A big hand for a school with a hands-on approach Patapsco Elementary wins applause for innovation

November 11, 1996|By Claudia Moessinger | Claudia Moessinger,SPECIAL TO THE SUN

Fifth-graders at Patapsco Elementary School meticulously cut and paste colored construction paper to create a board game. This isn't art class -- it's social sciences, and the children are tracing the culture of the Pilgrims.

Downstairs, first-graders stand in a circle playing memory games, while second-graders grasp geometry concepts by drawing maps.

Hands-on teaching techniques such as these helped the Cherry Hill school win recognition as a Maryland Blue Ribbon School of Excellence recently in judging by the state Department of Education.

The school, the only one in Baltimore honored among 11 elementaries statewide, advances to the national competition sponsored by the U.S. Department of Education.

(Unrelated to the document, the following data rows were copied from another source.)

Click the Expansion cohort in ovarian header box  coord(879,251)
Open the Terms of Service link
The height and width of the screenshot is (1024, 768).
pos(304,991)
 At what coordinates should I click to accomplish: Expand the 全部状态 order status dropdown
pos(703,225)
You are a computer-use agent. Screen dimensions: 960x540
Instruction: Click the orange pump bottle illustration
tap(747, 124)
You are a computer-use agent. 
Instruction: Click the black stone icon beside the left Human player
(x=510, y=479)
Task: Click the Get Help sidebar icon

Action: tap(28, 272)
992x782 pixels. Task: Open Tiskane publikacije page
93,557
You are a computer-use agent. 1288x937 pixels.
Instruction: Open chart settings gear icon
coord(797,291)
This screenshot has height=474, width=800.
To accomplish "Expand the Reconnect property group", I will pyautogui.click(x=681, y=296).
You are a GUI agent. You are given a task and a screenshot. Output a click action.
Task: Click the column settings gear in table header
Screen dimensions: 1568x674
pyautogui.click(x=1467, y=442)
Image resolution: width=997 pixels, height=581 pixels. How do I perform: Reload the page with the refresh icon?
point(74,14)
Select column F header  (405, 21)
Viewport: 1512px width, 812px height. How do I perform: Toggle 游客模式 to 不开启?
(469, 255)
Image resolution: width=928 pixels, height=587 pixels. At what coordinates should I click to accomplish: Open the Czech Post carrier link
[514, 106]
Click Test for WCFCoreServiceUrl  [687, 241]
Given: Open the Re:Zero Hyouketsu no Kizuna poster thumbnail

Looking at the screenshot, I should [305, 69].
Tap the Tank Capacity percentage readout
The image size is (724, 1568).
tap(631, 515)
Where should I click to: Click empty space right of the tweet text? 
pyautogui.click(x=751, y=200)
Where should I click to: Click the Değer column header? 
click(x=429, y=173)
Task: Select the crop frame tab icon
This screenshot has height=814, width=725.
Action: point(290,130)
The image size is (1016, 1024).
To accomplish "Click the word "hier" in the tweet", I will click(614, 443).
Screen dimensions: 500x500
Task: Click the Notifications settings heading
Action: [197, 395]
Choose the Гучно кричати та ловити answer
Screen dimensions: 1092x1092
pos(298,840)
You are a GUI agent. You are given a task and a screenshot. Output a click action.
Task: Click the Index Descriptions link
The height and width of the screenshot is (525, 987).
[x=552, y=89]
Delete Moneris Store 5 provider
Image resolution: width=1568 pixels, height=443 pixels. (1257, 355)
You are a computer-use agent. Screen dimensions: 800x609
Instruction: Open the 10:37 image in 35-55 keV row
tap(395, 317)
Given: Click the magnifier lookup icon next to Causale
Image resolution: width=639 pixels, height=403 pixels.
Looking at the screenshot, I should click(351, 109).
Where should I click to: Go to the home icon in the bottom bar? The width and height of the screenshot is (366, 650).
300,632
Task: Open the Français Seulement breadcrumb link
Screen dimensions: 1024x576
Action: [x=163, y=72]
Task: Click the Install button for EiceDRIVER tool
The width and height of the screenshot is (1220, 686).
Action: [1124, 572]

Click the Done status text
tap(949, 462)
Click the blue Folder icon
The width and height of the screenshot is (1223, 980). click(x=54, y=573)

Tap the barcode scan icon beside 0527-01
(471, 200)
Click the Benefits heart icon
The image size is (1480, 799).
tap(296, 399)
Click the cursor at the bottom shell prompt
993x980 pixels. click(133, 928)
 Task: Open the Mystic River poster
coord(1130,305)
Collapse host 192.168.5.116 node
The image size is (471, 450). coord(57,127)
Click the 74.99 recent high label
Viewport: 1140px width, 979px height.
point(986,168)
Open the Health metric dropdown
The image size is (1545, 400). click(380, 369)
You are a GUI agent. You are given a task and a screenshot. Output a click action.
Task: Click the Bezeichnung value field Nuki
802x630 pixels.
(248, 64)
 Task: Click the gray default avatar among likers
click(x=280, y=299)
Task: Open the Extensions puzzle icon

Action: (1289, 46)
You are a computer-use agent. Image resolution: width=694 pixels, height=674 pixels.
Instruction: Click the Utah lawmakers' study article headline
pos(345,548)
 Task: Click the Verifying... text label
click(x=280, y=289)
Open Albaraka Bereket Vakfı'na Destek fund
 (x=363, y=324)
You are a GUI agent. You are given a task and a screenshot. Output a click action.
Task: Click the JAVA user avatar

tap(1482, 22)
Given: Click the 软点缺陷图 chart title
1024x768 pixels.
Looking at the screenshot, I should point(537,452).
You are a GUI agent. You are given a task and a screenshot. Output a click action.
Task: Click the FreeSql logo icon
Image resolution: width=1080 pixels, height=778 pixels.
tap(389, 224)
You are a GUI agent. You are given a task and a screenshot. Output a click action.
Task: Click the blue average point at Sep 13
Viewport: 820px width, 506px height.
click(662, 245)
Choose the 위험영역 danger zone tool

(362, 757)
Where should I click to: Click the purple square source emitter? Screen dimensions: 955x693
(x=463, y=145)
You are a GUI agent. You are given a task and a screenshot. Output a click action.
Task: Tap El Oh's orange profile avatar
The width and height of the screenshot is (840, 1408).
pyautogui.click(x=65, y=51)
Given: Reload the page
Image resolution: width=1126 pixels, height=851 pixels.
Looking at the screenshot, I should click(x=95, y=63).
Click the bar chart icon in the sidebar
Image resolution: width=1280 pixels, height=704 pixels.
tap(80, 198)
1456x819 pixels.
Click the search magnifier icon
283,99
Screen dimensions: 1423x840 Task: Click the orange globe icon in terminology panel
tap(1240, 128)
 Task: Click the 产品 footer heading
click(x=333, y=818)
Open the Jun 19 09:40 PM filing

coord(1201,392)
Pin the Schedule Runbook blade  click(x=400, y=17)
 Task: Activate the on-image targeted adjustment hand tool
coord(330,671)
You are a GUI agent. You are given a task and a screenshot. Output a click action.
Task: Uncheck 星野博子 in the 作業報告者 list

Judging was based on leadership, curriculum, student environment, parent and community support, performance and organization.

"The teachers here work hard to give us a good education," said Angela Jeffress, 10, as she pasted questions to her Pilgrim board game Friday.

These types of projects paper the school halls. "I want the students to be proud about what they're doing," said Principal Yvonne Woods-Howard, eyeing a map of a student's neighborhood.

The award comes in the wake of budget cuts that cost the school a physical education teacher and trimmed the art and music program.

When Woods-Howard came to Patapsco Elementary five years ago, the attendance rate was lowest in the district, 90.5 percent. She hired an attendance monitor to keep track of students' whereabouts through phone calls and visits after extended absences.

Poster contests and class cheers now emphasize the importance of daily attendance. Students with perfect attendance receive invitations to pizza and ice cream parties.

The strategies appear to have paid off. Two years ago the school's attendance rate was the highest in the district at 95.7 percent.

Furthermore, the new hands-on learning approach makes the students want to go to school, teachers say. Teachers stay after school to share activity ideas with each other and discuss professional techniques. The school system allots five days for staff development, but Woods-Howard has requested an additional day.

"Kids asked me, 'Have you gone to school today?' " said a laughing Ann Custis, 40, a fifth- and sixth-grade social sciences and language arts teacher who has worked at the school for 19 years.

Instead of reading from textbooks in the style of "Dick and Jane," students read classic novels such as "The Adventures of Tom Sawyer." Fifth- and sixth-graders study Latin.

The creative thinking skills developed in hands-on exercises also help prepare students for the Maryland School Performance Assessment Program standardized tests, teachers say. Scores have have improved considerably.

But Woods-Howard acknowledges Patapsco has room for improvement. In some areas the school was given a grade of "adequate" by the Blue Ribbon committee. "We want to move to strong and exemplary in all areas," she said.